What you have to do:
Pick out each line in the entries below that contains the string "order", matching case exactly.
##### Data to examine #####
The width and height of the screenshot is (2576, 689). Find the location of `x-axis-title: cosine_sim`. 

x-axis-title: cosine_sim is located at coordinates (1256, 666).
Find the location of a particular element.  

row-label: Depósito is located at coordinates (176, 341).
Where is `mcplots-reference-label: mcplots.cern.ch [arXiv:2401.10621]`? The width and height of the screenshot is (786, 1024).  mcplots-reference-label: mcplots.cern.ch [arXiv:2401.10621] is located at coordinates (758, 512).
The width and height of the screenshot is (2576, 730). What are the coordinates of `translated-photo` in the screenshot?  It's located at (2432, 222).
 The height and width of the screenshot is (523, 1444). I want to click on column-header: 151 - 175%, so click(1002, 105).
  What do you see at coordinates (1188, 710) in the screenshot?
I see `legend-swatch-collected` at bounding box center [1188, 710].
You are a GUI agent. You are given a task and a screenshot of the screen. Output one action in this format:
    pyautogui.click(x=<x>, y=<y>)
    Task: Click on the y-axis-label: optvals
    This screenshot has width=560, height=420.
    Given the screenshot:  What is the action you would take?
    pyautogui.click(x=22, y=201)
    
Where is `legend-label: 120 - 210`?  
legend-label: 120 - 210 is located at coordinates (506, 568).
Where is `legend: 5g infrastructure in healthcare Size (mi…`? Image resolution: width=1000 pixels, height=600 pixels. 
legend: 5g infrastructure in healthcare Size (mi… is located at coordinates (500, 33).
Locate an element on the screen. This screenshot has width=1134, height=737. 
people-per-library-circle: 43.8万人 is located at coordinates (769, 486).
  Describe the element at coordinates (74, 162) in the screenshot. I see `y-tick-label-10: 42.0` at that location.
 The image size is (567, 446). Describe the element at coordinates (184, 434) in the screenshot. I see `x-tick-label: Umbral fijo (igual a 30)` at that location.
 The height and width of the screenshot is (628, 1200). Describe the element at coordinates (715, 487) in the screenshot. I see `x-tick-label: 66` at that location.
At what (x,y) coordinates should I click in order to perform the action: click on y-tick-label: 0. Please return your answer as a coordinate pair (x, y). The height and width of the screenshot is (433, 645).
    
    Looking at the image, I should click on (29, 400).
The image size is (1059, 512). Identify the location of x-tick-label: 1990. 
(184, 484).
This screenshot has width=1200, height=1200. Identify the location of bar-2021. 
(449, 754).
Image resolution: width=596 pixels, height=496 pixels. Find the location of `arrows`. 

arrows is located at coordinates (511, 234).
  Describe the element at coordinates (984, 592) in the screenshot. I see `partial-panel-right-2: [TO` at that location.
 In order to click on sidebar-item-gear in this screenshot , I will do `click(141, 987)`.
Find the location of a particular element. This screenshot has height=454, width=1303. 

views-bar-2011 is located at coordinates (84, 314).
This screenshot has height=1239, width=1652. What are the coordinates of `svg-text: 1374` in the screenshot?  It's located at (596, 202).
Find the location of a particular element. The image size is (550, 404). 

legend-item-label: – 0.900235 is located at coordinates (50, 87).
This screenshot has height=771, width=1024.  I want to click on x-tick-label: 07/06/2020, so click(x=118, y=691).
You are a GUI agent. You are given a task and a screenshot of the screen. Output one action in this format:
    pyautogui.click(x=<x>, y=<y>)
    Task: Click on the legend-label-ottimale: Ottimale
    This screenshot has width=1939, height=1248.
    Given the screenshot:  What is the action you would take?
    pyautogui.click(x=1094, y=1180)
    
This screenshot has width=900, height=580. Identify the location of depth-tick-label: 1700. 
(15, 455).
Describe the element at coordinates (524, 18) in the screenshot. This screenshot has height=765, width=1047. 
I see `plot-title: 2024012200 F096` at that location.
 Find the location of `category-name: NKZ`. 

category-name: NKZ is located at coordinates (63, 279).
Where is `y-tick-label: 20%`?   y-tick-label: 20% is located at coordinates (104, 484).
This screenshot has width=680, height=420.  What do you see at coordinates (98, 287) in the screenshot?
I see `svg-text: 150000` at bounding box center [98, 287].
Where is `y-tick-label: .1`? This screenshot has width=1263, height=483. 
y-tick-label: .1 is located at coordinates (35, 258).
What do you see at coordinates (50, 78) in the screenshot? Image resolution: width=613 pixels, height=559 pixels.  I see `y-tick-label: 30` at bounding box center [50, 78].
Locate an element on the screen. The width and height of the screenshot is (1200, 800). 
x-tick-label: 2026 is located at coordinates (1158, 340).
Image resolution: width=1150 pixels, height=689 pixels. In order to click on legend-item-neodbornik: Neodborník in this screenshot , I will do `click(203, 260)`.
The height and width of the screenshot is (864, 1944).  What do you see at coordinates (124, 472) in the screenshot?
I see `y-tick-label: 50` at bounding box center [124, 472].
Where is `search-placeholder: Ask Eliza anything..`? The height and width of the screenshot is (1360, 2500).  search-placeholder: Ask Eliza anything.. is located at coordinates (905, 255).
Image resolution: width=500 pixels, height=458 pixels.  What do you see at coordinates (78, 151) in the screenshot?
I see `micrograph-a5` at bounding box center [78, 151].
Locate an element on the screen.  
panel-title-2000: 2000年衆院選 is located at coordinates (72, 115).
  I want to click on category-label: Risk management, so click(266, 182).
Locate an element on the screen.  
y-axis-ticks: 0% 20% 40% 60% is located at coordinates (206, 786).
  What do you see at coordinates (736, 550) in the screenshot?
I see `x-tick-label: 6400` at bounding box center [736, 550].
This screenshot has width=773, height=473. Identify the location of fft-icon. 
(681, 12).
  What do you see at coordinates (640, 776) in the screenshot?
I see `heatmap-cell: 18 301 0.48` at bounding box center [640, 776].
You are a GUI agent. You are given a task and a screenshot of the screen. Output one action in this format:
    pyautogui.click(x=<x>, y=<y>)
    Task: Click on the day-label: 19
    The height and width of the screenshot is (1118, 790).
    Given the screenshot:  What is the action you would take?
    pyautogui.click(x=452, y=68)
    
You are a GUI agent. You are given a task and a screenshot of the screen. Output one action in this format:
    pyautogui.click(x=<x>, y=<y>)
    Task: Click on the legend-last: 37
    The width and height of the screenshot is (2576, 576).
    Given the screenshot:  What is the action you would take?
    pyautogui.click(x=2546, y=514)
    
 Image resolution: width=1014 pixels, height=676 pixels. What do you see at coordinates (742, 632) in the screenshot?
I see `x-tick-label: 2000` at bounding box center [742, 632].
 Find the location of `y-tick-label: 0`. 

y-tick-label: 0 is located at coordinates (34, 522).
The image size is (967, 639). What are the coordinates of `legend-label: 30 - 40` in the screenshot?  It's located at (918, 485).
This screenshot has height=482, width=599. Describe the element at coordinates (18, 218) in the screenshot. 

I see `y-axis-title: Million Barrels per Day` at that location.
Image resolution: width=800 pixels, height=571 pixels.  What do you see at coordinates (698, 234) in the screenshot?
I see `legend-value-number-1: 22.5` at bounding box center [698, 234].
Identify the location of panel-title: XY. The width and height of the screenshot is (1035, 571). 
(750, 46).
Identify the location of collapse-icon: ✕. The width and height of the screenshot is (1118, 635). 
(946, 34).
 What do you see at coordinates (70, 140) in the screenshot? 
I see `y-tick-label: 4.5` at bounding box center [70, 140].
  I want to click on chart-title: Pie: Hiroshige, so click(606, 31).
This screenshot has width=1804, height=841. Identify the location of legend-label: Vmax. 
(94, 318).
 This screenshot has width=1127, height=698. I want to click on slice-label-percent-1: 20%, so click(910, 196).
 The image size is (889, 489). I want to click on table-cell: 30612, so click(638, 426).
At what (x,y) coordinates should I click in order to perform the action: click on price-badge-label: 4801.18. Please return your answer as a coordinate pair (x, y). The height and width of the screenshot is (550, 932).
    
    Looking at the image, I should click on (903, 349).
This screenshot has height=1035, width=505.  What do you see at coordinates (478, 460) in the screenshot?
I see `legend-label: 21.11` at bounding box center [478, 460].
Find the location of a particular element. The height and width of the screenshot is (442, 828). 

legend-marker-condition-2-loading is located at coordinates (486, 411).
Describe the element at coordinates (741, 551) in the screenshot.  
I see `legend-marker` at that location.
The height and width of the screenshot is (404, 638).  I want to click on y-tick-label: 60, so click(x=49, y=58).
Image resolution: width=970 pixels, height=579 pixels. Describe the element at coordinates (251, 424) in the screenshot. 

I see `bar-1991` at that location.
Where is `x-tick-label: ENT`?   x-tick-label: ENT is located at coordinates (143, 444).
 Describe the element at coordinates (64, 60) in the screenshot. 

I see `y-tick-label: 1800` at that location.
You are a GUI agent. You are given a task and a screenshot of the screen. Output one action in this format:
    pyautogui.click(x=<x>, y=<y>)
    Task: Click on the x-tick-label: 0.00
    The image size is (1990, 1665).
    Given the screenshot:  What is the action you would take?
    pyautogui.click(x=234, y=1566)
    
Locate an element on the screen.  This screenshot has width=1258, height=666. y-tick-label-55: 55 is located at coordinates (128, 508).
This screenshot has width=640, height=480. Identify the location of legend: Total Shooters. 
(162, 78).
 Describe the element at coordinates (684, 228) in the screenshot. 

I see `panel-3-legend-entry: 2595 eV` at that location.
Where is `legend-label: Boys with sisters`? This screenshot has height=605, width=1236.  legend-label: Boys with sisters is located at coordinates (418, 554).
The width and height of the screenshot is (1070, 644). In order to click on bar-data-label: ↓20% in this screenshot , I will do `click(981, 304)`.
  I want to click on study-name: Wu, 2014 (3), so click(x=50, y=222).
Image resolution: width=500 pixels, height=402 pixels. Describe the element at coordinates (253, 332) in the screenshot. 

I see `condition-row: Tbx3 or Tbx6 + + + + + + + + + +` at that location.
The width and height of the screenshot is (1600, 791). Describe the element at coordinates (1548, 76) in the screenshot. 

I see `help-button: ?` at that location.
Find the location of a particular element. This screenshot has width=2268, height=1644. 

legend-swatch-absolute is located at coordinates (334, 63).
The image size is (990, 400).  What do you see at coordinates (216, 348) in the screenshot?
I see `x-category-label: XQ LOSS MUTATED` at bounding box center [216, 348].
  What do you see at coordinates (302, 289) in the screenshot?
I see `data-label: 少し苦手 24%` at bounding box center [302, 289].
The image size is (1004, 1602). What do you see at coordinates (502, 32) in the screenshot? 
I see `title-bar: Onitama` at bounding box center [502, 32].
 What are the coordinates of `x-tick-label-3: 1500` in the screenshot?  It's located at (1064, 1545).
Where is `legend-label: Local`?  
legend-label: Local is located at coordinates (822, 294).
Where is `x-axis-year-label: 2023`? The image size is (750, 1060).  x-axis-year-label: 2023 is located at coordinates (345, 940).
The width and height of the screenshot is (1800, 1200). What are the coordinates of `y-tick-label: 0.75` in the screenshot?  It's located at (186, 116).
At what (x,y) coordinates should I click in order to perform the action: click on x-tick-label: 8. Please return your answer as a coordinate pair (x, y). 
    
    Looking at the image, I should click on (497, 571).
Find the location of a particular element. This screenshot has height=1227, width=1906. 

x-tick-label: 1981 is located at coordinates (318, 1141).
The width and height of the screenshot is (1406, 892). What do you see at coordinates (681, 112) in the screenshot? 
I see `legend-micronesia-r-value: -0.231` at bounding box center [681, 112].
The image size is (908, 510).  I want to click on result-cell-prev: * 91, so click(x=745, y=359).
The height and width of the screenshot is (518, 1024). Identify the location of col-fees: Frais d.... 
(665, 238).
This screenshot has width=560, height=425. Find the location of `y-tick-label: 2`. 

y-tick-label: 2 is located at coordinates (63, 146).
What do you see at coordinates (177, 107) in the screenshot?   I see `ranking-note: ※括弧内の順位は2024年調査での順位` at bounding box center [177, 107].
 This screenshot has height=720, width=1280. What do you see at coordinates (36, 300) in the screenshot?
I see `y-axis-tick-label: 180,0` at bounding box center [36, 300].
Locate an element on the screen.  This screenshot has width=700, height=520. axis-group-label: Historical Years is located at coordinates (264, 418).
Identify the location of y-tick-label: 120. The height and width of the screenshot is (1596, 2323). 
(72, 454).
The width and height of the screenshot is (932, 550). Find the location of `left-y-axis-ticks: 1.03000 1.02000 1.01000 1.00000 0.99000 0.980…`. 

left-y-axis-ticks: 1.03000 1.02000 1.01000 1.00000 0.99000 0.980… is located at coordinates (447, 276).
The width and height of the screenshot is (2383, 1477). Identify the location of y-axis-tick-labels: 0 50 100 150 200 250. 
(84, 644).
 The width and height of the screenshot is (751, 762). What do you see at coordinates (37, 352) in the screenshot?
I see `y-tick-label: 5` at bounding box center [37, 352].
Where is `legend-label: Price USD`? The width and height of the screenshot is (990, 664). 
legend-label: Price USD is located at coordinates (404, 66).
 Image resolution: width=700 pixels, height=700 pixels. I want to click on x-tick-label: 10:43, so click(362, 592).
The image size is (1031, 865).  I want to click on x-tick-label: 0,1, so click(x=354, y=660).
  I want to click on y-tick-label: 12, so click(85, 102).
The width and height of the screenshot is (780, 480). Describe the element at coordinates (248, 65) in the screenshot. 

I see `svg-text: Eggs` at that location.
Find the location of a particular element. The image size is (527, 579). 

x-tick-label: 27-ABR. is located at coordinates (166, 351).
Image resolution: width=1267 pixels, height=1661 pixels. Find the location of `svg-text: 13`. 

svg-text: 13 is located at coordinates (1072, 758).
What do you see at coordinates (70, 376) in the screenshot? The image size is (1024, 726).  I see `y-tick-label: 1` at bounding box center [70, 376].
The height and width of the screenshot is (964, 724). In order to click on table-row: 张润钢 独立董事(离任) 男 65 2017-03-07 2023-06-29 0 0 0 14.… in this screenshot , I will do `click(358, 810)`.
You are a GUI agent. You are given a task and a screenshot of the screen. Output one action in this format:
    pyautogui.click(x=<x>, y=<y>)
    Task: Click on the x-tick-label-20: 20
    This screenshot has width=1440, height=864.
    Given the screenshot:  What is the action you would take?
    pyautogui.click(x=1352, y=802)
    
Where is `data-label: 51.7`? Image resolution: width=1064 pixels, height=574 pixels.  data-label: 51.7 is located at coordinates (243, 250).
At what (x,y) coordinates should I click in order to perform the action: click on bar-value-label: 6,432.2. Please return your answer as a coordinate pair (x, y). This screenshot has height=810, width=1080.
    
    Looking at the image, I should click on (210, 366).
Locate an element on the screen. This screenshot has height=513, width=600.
#####
Answer to this exercise:
At what (x,y) coordinates should I click in order to perform the action: click on y-tick-label: 0. Please return your answer as a coordinate pair (x, y). The height and width of the screenshot is (433, 645).
 In order to click on sidebar-item-gear in this screenshot , I will do `click(141, 987)`.
Image resolution: width=1150 pixels, height=689 pixels. In order to click on legend-item-neodbornik: Neodborník in this screenshot , I will do `click(203, 260)`.
At what (x,y) coordinates should I click in order to perform the action: click on price-badge-label: 4801.18. Please return your answer as a coordinate pair (x, y). The height and width of the screenshot is (550, 932).
The width and height of the screenshot is (1070, 644). In order to click on bar-data-label: ↓20% in this screenshot , I will do `click(981, 304)`.
At what (x,y) coordinates should I click in order to perform the action: click on x-tick-label: 8. Please return your answer as a coordinate pair (x, y). 
The height and width of the screenshot is (964, 724). In order to click on table-row: 张润钢 独立董事(离任) 男 65 2017-03-07 2023-06-29 0 0 0 14.… in this screenshot , I will do `click(358, 810)`.
At what (x,y) coordinates should I click in order to perform the action: click on bar-value-label: 6,432.2. Please return your answer as a coordinate pair (x, y). This screenshot has height=810, width=1080.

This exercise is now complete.